Они бы прошли мимо, если бы из-за разбитых окон не послышался не то голос, не то стон. В этом здании, которое официально считалось эвакуированным, санитары в спешке отступления бросили на произвол судьбы с десяток инвалидов, и те лежали на носилках в темном коридоре рядом с входной дверью. Они лежали так уже три дня, без еды и питья, а повсюду жужжали мухи и нестерпимо воняло экскрементами. Маркес и Барлес включили фонарики, чтобы лучше разглядеть их, и тут же пожалели — такого лучше не видеть никогда. Двое стариков, по всей видимости, уже умерли. Тем, кто еще дышал, оставалось недолго. Поэтому репортеры выключили фонарики, взяли вспышку и засняли стариков, одного за другим, всех — живых и мертвых. Когда они подходили с камерой, старики съеживались на носилках, покрытых простынями, которые пропитались мочой и дерьмом, сами все в грязи, и, прикрывая глаза от слепящего яркого света вспышки, обезумев от ужаса, тихо стонали, словно молили о чем-то две медленно двигавшиеся тени. Маркес и Барлес работали молча, не глядя друг на друга, и их бледные, искаженные лица были похожи на лики призраков. Они прервались только тогда, когда Барлес остановился, прислонился к стене и его вырвало, но и тут ни один из них не произнес ни слова. Потом они принесли весь запас еды и питья, который был у них с собой, и оставили на носилках. Поднявшись на второй этаж, Барлес и Маркес увидели старика, в комнату которого снаряд влетел в ту минуту, когда он одевался. Старика убило три дня назад, и он так и остался сидеть посреди разрушенной комнаты, застыв в той же позе, весь в пыли, с раздробленными костями, а рядом — ботинки, трогательный картонный чемодан и шляпа. Глаза у старика были закрыты, на лице застыло суровое выражение, голова свесилась на грудь, а на небритом подбородке и грязном воротничке рубашки запеклась вытекшая из носа кровь. Барлес советовал Маркесу снять лицо старика, но оператор предпочел снимать со спины, — как тот был виден из коридора: патетическая серая фигура, неподвижно застывшая у развороченного взрывом окна, рвущее душу одиночество, которым пронизано все в этой комнате: кирпичи, обломки мебели, покореженное железо и остатки несчастливой жизни — чемодан, шляпа, ботинки, белые клочки бумаги, жизни, которая закончилась, когда старик услышал топот бегущих по коридору людей и в потемках начал на ощупь искать ботинки, чтобы спастись.
Ужас… С отрешенным видом Маркес горько усмехнулся своим мыслям.
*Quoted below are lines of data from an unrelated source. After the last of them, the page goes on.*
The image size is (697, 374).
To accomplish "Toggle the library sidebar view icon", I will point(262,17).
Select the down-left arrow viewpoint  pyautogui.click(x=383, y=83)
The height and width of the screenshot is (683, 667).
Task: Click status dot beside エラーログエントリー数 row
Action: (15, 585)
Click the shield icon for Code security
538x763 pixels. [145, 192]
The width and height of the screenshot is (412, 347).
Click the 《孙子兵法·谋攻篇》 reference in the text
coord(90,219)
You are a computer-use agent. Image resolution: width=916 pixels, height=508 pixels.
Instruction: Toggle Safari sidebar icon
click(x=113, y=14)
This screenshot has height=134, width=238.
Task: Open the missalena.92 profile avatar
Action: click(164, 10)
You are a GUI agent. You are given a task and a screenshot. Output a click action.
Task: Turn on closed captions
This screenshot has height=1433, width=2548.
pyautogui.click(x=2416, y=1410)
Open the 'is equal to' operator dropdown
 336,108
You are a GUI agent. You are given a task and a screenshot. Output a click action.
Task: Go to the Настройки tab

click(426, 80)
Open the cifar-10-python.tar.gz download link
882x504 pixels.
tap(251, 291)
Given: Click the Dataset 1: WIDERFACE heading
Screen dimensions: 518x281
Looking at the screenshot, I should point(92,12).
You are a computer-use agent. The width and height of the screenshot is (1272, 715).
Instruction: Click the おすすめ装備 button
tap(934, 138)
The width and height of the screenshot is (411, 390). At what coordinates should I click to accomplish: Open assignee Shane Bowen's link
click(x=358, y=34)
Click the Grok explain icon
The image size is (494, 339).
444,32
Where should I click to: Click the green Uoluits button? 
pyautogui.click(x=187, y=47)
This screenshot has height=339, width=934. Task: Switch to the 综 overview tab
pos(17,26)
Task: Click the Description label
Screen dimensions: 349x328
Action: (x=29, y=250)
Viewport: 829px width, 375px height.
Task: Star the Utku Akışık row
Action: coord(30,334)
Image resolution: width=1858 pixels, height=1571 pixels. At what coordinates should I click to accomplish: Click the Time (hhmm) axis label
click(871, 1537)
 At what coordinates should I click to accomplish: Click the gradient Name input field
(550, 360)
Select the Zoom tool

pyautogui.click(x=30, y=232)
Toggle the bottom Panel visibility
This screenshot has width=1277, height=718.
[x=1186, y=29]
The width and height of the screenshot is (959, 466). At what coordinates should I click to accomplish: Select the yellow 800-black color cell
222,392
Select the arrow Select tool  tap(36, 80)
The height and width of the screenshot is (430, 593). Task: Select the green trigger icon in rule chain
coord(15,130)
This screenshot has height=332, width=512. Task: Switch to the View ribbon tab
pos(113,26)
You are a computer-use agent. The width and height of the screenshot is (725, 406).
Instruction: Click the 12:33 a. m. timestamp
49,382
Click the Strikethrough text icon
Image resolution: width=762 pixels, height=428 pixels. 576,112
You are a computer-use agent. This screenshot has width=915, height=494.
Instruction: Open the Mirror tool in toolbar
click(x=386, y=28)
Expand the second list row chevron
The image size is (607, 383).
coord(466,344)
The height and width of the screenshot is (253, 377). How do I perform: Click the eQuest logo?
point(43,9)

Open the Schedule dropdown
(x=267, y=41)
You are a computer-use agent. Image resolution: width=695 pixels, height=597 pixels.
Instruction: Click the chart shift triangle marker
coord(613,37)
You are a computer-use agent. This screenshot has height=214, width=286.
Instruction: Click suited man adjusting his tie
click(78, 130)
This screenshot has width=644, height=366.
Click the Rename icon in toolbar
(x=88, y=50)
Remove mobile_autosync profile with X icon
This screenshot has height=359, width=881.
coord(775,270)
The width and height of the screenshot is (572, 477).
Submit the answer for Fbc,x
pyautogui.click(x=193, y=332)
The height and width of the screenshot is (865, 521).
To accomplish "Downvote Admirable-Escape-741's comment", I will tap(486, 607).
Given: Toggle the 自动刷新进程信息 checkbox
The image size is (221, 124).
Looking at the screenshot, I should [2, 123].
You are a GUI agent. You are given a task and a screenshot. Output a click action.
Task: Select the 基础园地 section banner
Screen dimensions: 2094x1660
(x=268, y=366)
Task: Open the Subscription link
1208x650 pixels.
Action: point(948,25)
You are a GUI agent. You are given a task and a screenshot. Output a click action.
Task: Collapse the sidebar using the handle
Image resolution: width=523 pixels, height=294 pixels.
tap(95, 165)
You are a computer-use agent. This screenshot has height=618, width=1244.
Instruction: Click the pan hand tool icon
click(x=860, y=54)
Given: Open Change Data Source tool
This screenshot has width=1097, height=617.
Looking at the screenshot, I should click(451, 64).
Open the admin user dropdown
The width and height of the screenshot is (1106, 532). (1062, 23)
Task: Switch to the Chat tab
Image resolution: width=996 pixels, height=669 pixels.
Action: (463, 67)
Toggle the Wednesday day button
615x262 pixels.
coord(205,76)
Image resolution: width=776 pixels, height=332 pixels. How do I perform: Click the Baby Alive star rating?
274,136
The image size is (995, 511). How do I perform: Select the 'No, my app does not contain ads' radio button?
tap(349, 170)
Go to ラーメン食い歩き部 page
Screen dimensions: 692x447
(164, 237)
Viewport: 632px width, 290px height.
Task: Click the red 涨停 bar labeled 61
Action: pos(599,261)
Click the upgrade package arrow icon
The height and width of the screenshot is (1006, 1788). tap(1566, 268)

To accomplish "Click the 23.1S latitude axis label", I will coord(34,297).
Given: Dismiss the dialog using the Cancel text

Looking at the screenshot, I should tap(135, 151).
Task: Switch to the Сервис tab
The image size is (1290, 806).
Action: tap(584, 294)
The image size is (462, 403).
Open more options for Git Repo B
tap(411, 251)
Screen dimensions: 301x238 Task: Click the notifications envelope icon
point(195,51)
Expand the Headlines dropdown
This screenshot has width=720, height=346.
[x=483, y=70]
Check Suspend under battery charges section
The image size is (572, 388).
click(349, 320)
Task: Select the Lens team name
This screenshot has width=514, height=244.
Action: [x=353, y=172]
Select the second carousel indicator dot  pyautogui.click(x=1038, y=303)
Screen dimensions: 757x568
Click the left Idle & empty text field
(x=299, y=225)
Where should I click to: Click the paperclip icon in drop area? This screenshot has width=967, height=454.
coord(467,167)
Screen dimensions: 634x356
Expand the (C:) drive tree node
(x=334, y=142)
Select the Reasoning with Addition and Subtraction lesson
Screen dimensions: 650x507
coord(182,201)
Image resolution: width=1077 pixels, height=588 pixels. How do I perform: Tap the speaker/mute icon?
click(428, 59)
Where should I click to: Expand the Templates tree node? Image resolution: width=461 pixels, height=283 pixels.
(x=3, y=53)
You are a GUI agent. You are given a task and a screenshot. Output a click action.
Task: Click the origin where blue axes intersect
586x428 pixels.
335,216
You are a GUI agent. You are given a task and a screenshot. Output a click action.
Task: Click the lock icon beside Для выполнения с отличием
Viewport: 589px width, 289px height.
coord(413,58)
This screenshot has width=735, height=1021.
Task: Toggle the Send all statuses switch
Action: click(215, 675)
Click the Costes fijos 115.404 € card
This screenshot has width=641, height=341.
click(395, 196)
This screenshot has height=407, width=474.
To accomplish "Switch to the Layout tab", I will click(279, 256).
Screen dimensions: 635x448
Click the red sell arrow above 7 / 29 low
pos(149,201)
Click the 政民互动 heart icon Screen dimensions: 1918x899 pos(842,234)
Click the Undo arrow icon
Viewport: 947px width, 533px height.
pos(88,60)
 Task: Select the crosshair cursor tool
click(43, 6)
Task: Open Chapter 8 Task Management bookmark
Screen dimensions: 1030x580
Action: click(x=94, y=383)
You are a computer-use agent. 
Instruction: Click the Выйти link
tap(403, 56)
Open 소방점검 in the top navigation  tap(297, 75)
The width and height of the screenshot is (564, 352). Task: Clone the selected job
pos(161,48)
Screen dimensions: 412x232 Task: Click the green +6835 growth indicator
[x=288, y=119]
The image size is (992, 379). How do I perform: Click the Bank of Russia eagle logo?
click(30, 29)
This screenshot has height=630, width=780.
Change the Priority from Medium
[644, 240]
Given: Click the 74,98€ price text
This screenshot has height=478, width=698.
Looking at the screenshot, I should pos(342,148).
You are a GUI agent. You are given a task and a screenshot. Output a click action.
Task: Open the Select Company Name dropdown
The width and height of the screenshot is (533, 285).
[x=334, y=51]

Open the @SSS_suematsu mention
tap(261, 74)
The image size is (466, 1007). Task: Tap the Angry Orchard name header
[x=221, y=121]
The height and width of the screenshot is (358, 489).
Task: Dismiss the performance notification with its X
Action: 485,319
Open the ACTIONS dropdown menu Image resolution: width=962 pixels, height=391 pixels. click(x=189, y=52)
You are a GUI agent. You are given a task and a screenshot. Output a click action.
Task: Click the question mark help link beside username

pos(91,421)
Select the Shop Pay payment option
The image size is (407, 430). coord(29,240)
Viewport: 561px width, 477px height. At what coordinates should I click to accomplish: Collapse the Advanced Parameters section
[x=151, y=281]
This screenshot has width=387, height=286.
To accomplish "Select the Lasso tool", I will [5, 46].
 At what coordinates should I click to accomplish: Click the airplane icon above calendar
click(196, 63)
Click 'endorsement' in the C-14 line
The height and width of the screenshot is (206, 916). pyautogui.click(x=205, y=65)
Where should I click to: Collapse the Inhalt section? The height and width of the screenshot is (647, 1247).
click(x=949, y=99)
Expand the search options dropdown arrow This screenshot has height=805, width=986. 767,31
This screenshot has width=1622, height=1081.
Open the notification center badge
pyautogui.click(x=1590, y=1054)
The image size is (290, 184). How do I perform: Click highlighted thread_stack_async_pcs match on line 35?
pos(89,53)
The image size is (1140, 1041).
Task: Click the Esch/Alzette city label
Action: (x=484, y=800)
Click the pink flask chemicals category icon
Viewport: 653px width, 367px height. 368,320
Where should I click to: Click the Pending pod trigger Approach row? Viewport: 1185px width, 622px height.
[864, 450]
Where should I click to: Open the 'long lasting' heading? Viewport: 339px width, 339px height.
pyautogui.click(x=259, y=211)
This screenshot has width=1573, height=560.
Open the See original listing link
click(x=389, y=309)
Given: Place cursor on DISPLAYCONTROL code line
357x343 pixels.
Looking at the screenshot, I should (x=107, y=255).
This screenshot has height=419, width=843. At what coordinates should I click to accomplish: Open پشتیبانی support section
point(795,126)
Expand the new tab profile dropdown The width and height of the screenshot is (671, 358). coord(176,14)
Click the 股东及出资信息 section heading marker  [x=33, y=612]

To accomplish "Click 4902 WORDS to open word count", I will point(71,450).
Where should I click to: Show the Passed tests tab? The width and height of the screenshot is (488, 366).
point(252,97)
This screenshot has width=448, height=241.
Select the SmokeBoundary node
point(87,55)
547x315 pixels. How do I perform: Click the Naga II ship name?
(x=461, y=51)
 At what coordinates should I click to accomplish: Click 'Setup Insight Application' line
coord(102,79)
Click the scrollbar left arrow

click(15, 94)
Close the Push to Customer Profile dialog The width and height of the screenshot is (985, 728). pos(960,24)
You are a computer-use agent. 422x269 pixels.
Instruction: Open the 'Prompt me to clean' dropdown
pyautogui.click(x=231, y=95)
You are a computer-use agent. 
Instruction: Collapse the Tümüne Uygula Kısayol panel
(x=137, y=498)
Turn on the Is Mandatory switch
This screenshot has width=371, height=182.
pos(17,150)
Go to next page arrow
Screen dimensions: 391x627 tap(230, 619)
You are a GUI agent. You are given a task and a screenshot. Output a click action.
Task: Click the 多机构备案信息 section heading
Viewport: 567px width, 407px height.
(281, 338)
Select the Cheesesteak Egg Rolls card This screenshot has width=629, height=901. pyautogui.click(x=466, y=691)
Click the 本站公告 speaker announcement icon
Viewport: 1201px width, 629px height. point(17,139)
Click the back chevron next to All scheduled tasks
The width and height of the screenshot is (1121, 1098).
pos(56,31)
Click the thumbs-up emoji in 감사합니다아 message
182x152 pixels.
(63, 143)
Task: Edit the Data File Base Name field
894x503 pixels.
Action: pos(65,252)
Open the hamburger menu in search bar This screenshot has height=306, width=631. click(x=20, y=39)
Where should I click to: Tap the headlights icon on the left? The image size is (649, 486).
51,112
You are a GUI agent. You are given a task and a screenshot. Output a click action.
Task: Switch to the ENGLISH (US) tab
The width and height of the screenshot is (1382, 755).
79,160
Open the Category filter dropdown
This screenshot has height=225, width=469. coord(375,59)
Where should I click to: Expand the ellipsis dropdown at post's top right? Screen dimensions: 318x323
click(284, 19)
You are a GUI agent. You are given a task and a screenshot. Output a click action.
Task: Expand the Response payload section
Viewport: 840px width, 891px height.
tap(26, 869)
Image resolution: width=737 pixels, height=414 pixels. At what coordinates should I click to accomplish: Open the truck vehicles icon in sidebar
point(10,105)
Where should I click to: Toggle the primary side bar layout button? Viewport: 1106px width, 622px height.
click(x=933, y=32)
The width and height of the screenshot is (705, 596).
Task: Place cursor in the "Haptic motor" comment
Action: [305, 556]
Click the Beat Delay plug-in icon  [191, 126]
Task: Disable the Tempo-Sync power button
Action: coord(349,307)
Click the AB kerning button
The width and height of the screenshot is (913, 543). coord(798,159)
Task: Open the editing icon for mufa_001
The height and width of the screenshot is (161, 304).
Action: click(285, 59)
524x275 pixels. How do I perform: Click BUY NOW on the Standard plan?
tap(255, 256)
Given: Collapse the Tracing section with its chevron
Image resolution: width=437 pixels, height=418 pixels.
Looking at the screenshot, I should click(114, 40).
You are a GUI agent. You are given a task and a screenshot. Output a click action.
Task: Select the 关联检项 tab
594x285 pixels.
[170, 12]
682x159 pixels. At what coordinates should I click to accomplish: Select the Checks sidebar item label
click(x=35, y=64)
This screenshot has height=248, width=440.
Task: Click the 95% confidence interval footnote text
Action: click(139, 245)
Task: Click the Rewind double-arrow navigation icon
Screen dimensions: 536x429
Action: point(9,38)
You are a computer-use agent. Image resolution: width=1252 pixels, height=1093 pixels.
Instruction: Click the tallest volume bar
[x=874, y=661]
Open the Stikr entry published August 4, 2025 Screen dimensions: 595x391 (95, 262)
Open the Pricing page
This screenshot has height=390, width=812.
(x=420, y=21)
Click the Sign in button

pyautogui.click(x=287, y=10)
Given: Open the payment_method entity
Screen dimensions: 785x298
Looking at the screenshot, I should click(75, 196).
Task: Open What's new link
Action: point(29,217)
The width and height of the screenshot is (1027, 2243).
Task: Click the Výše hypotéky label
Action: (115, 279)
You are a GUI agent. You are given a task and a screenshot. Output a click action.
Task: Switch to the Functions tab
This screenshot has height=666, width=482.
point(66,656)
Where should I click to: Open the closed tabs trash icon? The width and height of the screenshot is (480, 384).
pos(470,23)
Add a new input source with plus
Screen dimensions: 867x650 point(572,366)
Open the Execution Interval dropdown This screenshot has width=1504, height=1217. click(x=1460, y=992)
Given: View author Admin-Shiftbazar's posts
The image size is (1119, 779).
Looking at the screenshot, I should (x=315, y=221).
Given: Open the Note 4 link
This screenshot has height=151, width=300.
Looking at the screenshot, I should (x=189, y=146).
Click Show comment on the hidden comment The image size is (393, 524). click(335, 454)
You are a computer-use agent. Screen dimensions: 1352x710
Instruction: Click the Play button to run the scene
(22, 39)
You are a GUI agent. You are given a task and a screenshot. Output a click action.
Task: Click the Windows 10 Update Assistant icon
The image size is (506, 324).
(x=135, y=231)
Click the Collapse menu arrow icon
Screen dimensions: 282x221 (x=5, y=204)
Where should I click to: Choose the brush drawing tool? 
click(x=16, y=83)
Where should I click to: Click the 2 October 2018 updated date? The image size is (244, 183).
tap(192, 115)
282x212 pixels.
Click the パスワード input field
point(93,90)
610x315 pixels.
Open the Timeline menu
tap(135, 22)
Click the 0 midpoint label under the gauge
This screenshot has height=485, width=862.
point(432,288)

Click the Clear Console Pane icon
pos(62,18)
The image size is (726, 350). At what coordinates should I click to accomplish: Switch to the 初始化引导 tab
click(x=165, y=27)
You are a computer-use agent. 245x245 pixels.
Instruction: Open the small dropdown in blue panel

И Барлес усмехнулся, не разжимая губ и глядя в глаза убитой коровы.
VI
Мост Маркеса
Они еще стояли на дороге около фермы, когда Ядранка подошла к ним.
— Ну, и что он тебе сказал? — поинтересовался Маркес.
Переводчица пожала плечами; вид у нее был усталый.
— Этот человек совсем запутался; не знает, то ли ему уйти, то ли оставаться.
— Он просто кретин. Всему конец: этому месту, его ферме. Мусульмане придут, независимо от того, взорвут мост или нет.
— Именно это я и пыталась ему объяснить.
За излучиной реки послышались три глухих взрыва, и они посмотрели в ту сторону.
— Нам бы тоже пора, — сказала Ядранка.
Ни Маркес, ни Барлес не произнесли ни звука. Они знали, что не страхом продиктованы ее слова — это просто констатация очевидного факта. В свою очередь, и Ядранка знала, что они это понимают. Все трое знали, что возможность выбраться отсюда без осложнений уменьшается с каждой минутой.
— Что там в Черно-Полье? — спросил Маркес, глядя в сторону моста.
— По радио говорят, что по шоссе еще можно проехать, но они не говорят, сколько времени это будет продолжаться.
Маркес кивнул головой, давая понять, что принял это к сведению. Потом он поменял батарейку и снова отправился на косогор, поближе к мосту.
— Сукин сын, — сказал Барлес.
Он велел Ядранке возвращаться к «ниссану» и зашагал по дороге вслед за Маркесом. Красавчик все так же лежал в кювете, но дымовая завеса над Бьело Полье сгустилась. Выстрелы в селении стихли. Посмотрев в ту сторону, Барлес понял, что чего-то не хватает, как в детской игре «Найди семь отличий», но не мог сообразить, чего именно. Барлес замедлил шаг и сосредоточился; наконец он понял — исчезла церковная колокольня.